→ **Your task**:
From the first line to the last, print the records exactly.

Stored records
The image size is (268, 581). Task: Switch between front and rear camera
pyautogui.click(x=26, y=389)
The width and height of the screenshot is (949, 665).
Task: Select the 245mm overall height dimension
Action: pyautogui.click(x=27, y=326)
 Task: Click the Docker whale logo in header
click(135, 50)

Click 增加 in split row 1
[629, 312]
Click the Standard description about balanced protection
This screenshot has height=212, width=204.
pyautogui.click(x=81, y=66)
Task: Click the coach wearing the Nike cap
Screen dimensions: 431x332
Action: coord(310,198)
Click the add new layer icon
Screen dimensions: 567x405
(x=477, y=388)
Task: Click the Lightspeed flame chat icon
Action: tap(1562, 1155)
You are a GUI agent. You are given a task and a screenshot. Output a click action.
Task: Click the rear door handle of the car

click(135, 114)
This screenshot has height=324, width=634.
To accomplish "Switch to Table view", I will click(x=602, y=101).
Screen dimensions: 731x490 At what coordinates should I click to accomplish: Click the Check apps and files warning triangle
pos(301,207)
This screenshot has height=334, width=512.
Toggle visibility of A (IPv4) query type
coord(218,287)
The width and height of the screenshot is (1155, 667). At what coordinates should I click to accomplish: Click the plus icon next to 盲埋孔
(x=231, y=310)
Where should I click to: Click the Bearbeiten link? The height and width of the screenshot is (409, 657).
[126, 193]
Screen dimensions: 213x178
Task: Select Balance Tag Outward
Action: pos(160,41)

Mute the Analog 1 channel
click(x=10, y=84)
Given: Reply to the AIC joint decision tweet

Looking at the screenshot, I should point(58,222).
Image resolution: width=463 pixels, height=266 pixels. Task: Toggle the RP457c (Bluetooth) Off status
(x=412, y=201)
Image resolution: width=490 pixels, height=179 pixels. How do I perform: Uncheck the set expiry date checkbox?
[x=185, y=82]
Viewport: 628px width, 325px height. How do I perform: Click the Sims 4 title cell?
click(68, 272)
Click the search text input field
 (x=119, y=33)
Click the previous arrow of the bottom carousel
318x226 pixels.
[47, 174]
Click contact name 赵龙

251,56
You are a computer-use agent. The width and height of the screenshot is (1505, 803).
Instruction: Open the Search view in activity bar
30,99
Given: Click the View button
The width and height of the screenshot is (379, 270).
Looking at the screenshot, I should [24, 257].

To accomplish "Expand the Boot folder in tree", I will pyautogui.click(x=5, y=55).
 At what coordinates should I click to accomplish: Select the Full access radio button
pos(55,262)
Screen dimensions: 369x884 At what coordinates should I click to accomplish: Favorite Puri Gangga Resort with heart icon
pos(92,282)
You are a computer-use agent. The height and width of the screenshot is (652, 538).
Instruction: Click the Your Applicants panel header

→ **Result below**:
The image size is (268, 581). Task: Switch between front and rear camera
pyautogui.click(x=26, y=389)
The width and height of the screenshot is (949, 665).
Task: Select the 245mm overall height dimension
Action: pyautogui.click(x=27, y=326)
 Task: Click the Docker whale logo in header
click(135, 50)

Click 增加 in split row 1
[629, 312]
Click the Standard description about balanced protection
This screenshot has height=212, width=204.
pyautogui.click(x=81, y=66)
Task: Click the coach wearing the Nike cap
Screen dimensions: 431x332
Action: coord(310,198)
Click the add new layer icon
Screen dimensions: 567x405
(x=477, y=388)
Task: Click the Lightspeed flame chat icon
Action: tap(1562, 1155)
You are a GUI agent. You are given a task and a screenshot. Output a click action.
Task: Click the rear door handle of the car

click(135, 114)
This screenshot has height=324, width=634.
To accomplish "Switch to Table view", I will click(x=602, y=101).
Screen dimensions: 731x490 At what coordinates should I click to accomplish: Click the Check apps and files warning triangle
pos(301,207)
This screenshot has height=334, width=512.
Toggle visibility of A (IPv4) query type
coord(218,287)
The width and height of the screenshot is (1155, 667). At what coordinates should I click to accomplish: Click the plus icon next to 盲埋孔
(x=231, y=310)
Where should I click to: Click the Bearbeiten link? The height and width of the screenshot is (409, 657).
[126, 193]
Screen dimensions: 213x178
Task: Select Balance Tag Outward
Action: pos(160,41)

Mute the Analog 1 channel
click(x=10, y=84)
Given: Reply to the AIC joint decision tweet

Looking at the screenshot, I should point(58,222).
Image resolution: width=463 pixels, height=266 pixels. Task: Toggle the RP457c (Bluetooth) Off status
(x=412, y=201)
Image resolution: width=490 pixels, height=179 pixels. How do I perform: Uncheck the set expiry date checkbox?
[x=185, y=82]
Viewport: 628px width, 325px height. How do I perform: Click the Sims 4 title cell?
click(68, 272)
Click the search text input field
 (x=119, y=33)
Click the previous arrow of the bottom carousel
318x226 pixels.
[47, 174]
Click contact name 赵龙

251,56
You are a computer-use agent. The width and height of the screenshot is (1505, 803).
Instruction: Open the Search view in activity bar
30,99
Given: Click the View button
The width and height of the screenshot is (379, 270).
Looking at the screenshot, I should [24, 257].

To accomplish "Expand the Boot folder in tree", I will pyautogui.click(x=5, y=55).
 At what coordinates should I click to accomplish: Select the Full access radio button
pos(55,262)
Screen dimensions: 369x884 At what coordinates should I click to accomplish: Favorite Puri Gangga Resort with heart icon
pos(92,282)
You are a computer-use agent. The height and width of the screenshot is (652, 538).
Instruction: Click the Your Applicants panel header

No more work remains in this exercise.